_Your task_.
Identify each line in the records below that contains the word "computer", and copy it.

------ Records for the exercise ------

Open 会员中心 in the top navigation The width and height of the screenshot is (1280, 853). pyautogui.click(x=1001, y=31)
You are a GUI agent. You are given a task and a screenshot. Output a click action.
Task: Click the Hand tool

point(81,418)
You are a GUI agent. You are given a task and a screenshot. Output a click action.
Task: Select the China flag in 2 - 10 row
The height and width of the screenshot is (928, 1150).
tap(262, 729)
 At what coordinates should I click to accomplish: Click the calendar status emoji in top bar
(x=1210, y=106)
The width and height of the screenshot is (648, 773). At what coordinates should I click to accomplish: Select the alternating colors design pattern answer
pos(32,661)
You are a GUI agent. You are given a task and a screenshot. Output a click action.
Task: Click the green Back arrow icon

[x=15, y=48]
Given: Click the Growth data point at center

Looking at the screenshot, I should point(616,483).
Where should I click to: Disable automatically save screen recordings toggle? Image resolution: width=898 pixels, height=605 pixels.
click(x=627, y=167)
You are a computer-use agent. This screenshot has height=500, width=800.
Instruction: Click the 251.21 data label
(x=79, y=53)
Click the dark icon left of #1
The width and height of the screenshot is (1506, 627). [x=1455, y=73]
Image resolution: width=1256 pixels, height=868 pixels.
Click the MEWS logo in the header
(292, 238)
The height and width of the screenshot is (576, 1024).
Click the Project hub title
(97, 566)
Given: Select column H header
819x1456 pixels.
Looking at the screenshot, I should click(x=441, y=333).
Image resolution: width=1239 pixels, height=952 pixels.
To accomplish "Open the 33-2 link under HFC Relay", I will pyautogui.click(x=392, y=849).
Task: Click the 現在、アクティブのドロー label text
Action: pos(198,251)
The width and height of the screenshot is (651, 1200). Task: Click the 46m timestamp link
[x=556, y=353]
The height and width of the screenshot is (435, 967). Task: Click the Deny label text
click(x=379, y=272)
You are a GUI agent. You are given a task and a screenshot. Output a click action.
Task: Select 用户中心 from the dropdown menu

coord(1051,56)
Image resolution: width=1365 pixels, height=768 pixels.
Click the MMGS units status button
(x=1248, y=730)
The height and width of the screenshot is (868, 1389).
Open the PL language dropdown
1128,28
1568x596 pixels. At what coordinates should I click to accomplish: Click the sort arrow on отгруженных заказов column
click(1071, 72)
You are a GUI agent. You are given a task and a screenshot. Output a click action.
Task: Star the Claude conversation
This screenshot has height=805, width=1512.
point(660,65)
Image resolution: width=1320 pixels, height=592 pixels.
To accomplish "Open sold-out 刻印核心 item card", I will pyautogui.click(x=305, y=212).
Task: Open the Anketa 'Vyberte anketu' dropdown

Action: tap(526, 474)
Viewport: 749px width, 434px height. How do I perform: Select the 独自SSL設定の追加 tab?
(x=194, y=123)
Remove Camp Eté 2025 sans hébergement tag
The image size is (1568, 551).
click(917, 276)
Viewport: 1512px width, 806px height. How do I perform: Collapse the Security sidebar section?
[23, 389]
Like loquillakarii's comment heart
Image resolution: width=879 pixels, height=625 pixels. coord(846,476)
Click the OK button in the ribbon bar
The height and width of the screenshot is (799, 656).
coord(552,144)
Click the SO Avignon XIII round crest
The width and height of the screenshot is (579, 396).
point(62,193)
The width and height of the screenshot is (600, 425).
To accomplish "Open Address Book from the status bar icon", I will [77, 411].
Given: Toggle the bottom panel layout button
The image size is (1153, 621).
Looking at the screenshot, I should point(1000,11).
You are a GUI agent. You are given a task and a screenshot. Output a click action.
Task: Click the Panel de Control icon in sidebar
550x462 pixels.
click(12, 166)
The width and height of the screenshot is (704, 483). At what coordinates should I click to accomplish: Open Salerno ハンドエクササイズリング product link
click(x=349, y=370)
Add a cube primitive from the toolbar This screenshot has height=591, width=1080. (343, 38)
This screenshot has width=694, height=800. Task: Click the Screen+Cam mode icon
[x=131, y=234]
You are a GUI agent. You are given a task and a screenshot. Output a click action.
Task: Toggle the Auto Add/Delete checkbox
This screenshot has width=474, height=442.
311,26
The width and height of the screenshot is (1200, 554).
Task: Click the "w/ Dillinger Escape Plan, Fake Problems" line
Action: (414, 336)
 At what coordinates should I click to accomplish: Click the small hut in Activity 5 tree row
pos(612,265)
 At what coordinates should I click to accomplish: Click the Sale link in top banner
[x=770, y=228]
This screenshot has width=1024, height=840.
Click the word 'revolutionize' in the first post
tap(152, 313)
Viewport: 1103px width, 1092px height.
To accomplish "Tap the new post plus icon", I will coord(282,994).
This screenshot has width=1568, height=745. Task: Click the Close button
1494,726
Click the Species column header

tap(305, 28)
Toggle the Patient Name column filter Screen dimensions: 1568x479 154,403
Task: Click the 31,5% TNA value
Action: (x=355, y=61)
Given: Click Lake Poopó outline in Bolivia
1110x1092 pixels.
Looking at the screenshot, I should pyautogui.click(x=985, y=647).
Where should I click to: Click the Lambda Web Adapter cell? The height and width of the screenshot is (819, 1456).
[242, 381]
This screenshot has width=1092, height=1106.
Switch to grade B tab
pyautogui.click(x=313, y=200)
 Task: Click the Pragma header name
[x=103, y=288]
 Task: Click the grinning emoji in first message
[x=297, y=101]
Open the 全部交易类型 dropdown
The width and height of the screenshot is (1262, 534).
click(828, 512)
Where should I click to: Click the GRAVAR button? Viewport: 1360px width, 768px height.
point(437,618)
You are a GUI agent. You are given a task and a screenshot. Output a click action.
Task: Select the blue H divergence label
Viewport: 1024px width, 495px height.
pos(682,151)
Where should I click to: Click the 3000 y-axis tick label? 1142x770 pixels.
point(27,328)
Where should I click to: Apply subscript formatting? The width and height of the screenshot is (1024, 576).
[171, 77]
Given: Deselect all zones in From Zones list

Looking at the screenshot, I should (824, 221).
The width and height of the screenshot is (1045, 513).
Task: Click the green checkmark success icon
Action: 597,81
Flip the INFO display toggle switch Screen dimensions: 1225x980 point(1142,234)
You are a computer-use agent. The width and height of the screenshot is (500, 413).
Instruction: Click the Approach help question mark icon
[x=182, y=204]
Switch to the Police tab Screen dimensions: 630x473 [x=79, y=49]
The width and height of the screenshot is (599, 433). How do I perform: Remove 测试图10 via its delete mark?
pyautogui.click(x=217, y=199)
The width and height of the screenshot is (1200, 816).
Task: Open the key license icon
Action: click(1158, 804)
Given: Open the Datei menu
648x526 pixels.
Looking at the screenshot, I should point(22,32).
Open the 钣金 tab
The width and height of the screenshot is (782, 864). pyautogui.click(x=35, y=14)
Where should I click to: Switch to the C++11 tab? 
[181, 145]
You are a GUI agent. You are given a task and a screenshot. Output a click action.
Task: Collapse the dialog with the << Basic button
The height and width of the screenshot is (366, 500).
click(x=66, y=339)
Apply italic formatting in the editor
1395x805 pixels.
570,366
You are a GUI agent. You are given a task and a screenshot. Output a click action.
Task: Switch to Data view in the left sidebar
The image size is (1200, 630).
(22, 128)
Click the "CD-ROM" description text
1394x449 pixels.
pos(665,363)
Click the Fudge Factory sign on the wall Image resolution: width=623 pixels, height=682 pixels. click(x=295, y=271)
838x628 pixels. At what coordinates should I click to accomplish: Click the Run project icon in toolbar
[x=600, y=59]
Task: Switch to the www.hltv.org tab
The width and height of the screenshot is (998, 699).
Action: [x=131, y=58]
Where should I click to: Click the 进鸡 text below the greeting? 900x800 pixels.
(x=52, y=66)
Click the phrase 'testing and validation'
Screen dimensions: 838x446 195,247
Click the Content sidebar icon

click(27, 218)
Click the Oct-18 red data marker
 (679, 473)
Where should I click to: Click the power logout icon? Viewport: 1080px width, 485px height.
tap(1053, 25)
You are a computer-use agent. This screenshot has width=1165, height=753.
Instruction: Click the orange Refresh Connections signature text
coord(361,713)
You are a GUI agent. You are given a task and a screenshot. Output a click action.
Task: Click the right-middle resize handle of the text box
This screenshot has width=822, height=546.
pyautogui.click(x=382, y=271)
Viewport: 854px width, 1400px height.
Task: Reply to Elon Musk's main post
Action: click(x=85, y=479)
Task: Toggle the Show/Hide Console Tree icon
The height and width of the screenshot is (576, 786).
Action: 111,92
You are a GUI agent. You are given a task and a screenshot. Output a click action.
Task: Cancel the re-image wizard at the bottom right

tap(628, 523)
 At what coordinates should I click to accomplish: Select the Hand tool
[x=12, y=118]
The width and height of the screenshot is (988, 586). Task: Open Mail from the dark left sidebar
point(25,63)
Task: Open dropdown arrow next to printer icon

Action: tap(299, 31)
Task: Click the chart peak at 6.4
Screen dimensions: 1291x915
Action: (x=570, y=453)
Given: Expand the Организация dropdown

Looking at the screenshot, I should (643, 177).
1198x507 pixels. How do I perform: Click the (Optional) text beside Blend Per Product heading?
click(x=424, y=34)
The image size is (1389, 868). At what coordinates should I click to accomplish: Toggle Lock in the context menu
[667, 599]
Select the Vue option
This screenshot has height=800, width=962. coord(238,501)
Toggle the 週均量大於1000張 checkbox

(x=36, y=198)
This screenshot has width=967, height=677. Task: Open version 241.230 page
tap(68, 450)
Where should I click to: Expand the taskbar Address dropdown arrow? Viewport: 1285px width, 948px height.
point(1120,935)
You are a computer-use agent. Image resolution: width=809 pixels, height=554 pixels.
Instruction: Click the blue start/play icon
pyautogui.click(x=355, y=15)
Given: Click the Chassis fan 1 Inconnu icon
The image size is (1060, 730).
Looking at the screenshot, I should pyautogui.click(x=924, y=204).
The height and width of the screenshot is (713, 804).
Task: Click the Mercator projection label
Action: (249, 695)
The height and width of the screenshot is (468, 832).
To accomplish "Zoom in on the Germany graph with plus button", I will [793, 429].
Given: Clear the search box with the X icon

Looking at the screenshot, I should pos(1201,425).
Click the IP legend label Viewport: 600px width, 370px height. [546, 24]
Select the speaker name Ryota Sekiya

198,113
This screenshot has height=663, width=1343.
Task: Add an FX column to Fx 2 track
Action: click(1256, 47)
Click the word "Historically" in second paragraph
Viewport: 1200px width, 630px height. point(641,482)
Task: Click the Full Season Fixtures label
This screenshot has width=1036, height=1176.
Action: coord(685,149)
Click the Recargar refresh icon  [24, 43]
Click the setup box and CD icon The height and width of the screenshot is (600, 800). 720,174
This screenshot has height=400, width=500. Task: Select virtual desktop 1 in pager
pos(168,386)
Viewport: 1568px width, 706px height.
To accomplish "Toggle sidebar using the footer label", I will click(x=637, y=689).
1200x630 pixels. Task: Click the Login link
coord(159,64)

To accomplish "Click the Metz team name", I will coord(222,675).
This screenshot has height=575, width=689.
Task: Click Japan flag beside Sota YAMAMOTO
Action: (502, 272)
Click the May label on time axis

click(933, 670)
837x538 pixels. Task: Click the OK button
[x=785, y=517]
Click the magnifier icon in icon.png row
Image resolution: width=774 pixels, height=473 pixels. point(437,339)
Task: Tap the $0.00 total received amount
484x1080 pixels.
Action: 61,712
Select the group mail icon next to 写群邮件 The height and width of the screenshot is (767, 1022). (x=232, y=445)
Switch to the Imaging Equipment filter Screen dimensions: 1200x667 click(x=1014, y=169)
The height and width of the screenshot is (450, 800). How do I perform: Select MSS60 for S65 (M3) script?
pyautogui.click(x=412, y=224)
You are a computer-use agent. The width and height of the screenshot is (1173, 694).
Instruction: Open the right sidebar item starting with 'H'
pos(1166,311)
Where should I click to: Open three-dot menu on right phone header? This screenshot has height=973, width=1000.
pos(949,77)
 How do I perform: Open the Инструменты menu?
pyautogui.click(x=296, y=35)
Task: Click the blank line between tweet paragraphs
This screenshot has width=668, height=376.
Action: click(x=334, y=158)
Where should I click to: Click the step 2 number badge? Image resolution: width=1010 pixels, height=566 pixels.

------

_Answer area_.
You are a computer-use agent. This screenshot has height=500, width=800.
You are a computer-use agent. The width and height of the screenshot is (500, 413).
You are a computer-use agent. This screenshot has width=1165, height=753.
You are a computer-use agent. Image resolution: width=809 pixels, height=554 pixels.
You are a computer-use agent. The width and height of the screenshot is (1173, 694).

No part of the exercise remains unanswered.